# What you have to do:
In the records that follow, find the line with "The height and width of the screenshot is (386, 687)."; from there, retype every line exactly through the line with "is (373, 181).", which also belongs to the answer.
──────── Data extracts
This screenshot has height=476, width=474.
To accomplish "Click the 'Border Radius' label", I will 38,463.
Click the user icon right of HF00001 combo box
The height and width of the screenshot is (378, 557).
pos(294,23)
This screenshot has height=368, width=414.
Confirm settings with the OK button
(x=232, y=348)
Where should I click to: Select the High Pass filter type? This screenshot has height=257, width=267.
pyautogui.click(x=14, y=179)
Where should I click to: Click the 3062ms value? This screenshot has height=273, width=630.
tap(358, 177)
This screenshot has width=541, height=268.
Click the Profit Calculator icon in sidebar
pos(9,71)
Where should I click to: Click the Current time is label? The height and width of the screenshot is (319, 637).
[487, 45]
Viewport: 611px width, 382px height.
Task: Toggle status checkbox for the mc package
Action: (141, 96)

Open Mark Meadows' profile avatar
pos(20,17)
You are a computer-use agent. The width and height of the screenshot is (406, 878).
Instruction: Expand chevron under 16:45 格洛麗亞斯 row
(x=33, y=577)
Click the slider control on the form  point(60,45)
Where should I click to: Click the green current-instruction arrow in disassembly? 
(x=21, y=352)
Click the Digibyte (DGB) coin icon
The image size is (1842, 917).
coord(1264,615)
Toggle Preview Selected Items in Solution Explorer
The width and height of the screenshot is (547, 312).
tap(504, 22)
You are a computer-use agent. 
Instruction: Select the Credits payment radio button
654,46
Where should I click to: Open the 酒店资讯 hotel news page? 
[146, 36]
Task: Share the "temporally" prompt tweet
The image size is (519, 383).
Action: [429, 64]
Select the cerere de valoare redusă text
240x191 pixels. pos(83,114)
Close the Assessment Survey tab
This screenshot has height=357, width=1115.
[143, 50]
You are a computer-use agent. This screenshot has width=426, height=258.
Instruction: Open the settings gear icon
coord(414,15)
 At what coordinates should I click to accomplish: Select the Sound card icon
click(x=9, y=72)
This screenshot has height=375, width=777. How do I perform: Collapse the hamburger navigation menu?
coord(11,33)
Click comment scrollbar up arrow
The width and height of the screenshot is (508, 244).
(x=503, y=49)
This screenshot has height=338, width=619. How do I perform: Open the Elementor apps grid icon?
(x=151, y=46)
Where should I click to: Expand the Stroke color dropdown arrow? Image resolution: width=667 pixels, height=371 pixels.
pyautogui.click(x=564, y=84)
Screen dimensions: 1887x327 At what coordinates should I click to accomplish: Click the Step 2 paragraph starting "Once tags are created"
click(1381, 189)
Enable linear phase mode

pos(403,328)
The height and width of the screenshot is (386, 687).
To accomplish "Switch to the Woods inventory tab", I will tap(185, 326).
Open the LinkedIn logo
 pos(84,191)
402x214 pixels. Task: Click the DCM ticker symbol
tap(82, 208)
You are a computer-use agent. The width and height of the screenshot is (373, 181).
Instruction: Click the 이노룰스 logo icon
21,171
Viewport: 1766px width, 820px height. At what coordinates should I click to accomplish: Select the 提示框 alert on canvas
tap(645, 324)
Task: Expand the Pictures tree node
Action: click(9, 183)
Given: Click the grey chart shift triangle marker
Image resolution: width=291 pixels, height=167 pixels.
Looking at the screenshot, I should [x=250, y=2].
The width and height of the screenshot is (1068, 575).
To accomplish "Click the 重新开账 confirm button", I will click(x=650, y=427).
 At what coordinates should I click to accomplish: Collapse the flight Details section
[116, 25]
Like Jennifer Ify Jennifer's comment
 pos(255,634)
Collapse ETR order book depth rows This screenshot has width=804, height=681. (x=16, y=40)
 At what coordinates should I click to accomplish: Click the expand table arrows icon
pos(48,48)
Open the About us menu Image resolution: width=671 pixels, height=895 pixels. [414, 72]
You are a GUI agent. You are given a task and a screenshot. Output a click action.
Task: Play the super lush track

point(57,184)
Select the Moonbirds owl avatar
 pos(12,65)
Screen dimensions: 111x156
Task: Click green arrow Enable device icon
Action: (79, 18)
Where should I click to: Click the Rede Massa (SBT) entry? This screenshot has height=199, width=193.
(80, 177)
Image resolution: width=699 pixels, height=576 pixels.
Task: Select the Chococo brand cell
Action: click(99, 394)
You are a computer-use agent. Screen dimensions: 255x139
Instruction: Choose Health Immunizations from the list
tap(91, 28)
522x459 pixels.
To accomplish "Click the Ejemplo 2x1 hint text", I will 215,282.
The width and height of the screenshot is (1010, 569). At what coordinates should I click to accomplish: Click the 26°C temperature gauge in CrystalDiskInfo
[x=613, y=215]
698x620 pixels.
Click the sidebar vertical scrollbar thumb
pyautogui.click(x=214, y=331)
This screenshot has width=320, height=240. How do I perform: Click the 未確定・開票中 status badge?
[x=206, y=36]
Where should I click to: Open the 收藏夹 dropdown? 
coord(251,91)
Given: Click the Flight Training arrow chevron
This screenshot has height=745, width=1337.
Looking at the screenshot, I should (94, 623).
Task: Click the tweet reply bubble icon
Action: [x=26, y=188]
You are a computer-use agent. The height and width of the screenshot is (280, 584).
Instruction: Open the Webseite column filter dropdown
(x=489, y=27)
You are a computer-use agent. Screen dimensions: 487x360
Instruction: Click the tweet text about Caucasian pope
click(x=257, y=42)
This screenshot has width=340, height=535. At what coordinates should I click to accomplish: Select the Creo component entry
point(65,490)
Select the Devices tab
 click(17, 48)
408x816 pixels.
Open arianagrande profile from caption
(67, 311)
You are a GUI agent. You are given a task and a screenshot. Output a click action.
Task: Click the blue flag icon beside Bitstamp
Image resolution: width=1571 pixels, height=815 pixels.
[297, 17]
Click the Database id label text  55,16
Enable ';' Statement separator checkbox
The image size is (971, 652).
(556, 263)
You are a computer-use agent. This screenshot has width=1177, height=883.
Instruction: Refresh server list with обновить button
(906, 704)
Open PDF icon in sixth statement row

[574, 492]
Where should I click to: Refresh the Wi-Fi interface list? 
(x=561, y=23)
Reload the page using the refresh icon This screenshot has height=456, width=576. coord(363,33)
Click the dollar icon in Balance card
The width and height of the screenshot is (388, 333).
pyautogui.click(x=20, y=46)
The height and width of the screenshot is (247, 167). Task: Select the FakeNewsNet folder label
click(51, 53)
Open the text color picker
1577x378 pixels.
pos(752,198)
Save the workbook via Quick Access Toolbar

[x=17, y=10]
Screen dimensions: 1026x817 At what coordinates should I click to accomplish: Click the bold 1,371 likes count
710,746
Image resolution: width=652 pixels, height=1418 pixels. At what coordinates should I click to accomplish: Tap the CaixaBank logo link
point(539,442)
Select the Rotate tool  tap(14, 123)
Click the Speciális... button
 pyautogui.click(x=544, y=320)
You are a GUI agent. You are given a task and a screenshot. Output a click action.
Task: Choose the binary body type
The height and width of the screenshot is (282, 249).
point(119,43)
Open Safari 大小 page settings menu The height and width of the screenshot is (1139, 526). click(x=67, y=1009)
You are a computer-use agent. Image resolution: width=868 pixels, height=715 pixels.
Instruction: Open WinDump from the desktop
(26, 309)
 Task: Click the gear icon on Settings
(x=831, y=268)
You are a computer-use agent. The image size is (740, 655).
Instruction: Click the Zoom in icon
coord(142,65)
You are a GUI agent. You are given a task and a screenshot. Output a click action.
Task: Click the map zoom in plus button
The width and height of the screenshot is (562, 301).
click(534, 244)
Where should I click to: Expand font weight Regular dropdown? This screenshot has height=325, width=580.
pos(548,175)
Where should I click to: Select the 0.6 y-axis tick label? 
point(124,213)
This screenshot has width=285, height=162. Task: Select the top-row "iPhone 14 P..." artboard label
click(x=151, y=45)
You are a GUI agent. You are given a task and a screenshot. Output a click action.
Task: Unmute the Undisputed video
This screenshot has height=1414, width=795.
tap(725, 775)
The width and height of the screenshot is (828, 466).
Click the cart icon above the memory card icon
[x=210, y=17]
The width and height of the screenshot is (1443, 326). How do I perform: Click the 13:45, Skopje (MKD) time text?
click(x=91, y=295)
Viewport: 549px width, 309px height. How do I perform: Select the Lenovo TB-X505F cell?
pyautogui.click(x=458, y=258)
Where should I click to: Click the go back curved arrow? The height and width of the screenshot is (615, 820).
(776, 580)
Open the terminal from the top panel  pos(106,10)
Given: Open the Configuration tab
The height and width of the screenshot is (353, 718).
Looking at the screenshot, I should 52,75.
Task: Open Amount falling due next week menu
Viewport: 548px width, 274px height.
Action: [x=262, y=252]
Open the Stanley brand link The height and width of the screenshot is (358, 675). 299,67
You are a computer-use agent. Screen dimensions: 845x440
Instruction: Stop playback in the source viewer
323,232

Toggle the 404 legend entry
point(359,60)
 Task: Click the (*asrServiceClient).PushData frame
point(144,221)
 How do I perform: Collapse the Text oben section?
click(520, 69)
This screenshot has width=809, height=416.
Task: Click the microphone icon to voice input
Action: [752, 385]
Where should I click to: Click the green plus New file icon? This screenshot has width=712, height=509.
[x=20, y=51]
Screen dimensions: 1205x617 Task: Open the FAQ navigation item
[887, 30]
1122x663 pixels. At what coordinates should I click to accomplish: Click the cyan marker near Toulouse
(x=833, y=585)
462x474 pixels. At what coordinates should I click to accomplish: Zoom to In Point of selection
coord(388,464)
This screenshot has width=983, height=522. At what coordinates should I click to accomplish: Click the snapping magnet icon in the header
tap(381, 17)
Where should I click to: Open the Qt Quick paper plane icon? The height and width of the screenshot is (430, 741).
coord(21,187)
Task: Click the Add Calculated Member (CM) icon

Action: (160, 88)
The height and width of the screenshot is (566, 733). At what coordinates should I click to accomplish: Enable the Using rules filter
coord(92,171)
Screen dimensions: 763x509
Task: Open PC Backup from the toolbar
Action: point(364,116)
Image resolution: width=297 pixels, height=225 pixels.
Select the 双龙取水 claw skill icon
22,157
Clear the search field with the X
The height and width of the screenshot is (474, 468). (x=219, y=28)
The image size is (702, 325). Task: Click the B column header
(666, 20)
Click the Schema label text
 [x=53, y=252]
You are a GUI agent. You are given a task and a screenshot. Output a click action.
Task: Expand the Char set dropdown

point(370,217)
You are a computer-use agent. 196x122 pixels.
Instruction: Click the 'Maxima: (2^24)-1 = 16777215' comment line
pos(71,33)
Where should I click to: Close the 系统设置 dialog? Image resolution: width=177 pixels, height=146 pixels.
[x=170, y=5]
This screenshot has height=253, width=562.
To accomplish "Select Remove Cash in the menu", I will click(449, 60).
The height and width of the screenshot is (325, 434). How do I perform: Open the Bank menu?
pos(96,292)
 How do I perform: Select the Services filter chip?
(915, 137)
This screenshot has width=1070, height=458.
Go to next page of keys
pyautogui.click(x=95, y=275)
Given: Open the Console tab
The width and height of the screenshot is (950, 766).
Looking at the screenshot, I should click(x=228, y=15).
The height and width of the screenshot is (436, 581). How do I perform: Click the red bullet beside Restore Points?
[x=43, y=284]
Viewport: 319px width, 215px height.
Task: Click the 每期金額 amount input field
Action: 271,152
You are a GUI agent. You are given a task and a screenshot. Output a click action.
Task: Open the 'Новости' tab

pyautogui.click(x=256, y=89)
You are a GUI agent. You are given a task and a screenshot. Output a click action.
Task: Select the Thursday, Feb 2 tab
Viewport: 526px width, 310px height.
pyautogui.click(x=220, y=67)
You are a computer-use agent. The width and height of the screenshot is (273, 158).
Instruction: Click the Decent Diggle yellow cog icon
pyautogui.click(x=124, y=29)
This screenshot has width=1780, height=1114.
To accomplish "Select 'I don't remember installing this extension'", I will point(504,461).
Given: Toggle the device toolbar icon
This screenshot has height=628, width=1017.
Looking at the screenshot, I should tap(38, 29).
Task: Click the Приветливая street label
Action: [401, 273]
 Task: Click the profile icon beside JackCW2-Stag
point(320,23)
────────────────
# Answer area:
The height and width of the screenshot is (386, 687).
To accomplish "Switch to the Woods inventory tab", I will tap(185, 326).
Open the LinkedIn logo
 pos(84,191)
402x214 pixels. Task: Click the DCM ticker symbol
tap(82, 208)
You are a computer-use agent. The width and height of the screenshot is (373, 181).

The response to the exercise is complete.